• [Raw data]
—————

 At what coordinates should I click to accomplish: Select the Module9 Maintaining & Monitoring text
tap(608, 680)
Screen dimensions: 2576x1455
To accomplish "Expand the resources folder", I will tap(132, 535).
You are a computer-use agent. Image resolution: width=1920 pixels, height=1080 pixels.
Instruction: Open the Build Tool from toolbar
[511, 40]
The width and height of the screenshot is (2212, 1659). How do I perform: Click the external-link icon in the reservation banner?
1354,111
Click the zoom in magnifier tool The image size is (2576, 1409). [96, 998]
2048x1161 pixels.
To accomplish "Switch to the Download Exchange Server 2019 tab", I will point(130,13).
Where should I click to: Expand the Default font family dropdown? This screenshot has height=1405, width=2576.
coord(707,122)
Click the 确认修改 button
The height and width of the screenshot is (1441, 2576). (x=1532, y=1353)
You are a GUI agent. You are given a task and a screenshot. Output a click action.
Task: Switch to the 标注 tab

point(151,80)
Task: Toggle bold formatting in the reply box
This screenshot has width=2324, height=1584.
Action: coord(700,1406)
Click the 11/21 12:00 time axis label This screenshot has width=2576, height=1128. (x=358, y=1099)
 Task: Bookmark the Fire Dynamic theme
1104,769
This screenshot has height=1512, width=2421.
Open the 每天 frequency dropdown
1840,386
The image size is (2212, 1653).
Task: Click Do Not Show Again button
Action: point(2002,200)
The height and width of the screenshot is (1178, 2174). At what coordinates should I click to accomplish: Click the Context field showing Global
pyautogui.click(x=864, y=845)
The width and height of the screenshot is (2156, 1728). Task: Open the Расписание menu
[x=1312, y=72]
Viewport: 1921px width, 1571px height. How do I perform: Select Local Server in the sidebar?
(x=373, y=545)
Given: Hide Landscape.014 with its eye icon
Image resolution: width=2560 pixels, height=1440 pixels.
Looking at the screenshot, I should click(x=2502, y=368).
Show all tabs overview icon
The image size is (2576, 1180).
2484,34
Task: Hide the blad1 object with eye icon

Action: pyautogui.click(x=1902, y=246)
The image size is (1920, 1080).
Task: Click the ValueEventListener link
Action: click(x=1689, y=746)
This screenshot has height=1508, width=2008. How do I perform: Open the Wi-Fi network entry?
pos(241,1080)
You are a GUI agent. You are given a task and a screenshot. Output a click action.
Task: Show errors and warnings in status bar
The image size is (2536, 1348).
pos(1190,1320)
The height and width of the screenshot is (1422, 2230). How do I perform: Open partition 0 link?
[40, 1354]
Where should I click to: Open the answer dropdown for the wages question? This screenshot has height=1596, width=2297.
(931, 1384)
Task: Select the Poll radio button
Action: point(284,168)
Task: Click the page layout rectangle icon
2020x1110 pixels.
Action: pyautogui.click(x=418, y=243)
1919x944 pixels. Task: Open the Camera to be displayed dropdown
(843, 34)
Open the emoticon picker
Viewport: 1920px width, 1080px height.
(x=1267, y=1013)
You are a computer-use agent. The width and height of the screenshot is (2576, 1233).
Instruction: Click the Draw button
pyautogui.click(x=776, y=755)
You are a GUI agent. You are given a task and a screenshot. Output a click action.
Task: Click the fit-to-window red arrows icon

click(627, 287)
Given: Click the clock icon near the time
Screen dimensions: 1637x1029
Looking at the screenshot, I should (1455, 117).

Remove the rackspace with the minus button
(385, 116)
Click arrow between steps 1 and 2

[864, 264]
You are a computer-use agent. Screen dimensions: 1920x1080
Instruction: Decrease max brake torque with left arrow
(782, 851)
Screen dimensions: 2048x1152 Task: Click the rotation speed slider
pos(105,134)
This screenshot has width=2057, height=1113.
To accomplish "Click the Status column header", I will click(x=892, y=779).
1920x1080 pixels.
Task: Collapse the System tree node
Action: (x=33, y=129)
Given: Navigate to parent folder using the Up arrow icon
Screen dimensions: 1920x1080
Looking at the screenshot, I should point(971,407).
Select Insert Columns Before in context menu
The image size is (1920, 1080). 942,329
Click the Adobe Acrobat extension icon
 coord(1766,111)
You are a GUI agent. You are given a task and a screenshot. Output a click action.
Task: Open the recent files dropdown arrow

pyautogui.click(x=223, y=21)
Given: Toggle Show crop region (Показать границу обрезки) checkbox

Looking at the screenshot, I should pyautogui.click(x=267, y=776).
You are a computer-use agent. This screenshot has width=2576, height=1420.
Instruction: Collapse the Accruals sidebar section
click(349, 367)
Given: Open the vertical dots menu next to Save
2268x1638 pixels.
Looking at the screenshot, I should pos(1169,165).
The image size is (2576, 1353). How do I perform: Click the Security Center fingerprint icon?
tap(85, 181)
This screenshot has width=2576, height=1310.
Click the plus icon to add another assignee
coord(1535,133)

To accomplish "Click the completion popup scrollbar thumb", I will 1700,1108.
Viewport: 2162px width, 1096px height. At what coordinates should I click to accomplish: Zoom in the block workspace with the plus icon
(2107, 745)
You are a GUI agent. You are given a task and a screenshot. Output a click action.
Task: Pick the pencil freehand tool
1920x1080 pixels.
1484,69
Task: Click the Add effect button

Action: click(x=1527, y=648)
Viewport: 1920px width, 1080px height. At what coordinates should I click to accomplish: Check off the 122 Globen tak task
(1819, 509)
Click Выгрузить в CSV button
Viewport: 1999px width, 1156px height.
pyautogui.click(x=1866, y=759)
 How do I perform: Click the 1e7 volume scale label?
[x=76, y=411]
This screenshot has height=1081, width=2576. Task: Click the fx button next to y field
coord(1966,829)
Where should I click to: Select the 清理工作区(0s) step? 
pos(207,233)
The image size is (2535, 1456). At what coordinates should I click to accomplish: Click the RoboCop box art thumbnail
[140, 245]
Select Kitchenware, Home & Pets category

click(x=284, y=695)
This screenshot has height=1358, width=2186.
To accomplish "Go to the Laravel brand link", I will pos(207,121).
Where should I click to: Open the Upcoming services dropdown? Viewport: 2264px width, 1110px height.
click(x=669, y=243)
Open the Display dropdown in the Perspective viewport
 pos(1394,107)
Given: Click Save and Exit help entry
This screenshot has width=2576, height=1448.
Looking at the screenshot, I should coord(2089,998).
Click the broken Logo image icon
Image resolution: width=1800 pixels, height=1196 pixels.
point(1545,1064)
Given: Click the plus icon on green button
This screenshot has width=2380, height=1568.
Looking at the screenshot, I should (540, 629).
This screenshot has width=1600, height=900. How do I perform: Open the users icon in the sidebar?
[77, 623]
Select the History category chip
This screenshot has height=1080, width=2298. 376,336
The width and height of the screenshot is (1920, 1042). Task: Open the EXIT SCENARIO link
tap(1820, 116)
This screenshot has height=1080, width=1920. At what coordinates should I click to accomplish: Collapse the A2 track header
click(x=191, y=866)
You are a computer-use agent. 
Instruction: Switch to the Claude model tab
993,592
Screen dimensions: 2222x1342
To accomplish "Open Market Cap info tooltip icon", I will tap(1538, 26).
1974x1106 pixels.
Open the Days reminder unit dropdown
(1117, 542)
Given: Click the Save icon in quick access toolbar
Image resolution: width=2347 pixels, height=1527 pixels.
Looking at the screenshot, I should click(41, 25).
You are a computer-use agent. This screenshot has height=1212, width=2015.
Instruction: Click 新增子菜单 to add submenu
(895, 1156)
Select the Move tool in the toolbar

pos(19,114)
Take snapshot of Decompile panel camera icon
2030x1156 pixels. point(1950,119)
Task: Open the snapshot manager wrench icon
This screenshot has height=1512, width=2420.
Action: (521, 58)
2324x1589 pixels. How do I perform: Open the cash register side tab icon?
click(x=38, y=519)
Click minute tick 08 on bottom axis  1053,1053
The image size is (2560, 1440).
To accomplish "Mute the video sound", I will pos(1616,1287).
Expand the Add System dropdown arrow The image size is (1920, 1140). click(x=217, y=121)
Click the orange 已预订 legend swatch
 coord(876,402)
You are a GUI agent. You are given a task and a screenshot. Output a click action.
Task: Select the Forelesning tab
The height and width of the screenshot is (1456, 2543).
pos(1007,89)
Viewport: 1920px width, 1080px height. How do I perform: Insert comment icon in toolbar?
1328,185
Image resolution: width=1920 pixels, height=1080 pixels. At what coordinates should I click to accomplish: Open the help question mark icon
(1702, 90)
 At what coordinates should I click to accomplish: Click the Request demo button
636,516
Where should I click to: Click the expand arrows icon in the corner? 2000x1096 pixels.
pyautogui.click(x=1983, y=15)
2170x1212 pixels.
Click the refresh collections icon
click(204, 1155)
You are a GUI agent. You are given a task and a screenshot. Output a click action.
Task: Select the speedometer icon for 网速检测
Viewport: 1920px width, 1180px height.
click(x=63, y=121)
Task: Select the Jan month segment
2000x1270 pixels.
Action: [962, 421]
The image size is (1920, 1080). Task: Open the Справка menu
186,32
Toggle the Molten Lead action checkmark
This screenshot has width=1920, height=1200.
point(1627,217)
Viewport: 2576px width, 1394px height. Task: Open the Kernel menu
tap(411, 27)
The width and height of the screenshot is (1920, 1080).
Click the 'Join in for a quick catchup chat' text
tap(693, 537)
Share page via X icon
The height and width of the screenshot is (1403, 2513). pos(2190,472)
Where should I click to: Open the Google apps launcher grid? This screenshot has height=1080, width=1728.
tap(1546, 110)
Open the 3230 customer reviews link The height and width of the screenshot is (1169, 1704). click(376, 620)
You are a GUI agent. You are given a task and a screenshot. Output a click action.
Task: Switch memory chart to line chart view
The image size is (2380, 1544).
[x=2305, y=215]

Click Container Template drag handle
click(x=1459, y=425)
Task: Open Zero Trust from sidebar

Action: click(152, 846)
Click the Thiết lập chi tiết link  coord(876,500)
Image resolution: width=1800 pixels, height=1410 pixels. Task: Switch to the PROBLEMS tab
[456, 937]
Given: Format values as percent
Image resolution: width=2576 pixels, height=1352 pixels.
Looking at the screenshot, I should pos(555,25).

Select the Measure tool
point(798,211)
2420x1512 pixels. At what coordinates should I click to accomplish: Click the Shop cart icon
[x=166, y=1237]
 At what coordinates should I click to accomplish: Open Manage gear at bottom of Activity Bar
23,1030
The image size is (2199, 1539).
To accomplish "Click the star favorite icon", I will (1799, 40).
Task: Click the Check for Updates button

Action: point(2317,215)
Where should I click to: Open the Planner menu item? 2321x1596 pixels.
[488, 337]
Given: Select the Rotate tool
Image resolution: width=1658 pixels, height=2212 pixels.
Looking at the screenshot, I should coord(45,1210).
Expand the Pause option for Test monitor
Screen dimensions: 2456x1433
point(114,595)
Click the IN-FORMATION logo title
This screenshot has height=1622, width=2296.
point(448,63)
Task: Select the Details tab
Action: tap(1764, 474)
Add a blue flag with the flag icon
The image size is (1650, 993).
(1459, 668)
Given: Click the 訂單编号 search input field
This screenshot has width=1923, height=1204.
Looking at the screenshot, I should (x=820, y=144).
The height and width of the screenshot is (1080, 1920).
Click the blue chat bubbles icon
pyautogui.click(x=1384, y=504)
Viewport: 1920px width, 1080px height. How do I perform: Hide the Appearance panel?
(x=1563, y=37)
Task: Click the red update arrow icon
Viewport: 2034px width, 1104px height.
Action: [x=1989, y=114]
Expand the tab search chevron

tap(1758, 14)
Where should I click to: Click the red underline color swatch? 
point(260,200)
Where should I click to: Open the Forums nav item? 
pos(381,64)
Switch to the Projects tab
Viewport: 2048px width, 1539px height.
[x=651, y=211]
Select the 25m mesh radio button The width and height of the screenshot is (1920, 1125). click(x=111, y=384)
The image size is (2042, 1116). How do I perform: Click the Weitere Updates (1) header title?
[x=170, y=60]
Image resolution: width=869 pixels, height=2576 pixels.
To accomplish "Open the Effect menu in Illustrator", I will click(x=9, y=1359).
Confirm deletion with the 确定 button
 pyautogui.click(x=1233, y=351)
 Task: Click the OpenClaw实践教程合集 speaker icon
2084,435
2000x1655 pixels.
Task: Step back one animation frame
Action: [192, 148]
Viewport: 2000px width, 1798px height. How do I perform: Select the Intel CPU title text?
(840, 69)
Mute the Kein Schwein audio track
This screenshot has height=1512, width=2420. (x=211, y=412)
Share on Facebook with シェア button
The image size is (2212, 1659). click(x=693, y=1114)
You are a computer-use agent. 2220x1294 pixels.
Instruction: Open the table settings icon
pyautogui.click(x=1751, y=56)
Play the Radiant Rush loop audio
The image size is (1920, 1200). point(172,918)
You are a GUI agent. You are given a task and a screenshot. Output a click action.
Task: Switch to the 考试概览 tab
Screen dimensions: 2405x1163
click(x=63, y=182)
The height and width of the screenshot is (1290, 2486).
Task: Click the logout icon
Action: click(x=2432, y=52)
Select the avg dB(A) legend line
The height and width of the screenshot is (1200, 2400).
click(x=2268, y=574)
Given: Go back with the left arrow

—————

• [Work to be completed]
Please find every line in the records above that holds the word "axis" and copy it.

• [Written reply]
Click the 11/21 12:00 time axis label This screenshot has width=2576, height=1128. (x=358, y=1099)
Click minute tick 08 on bottom axis  1053,1053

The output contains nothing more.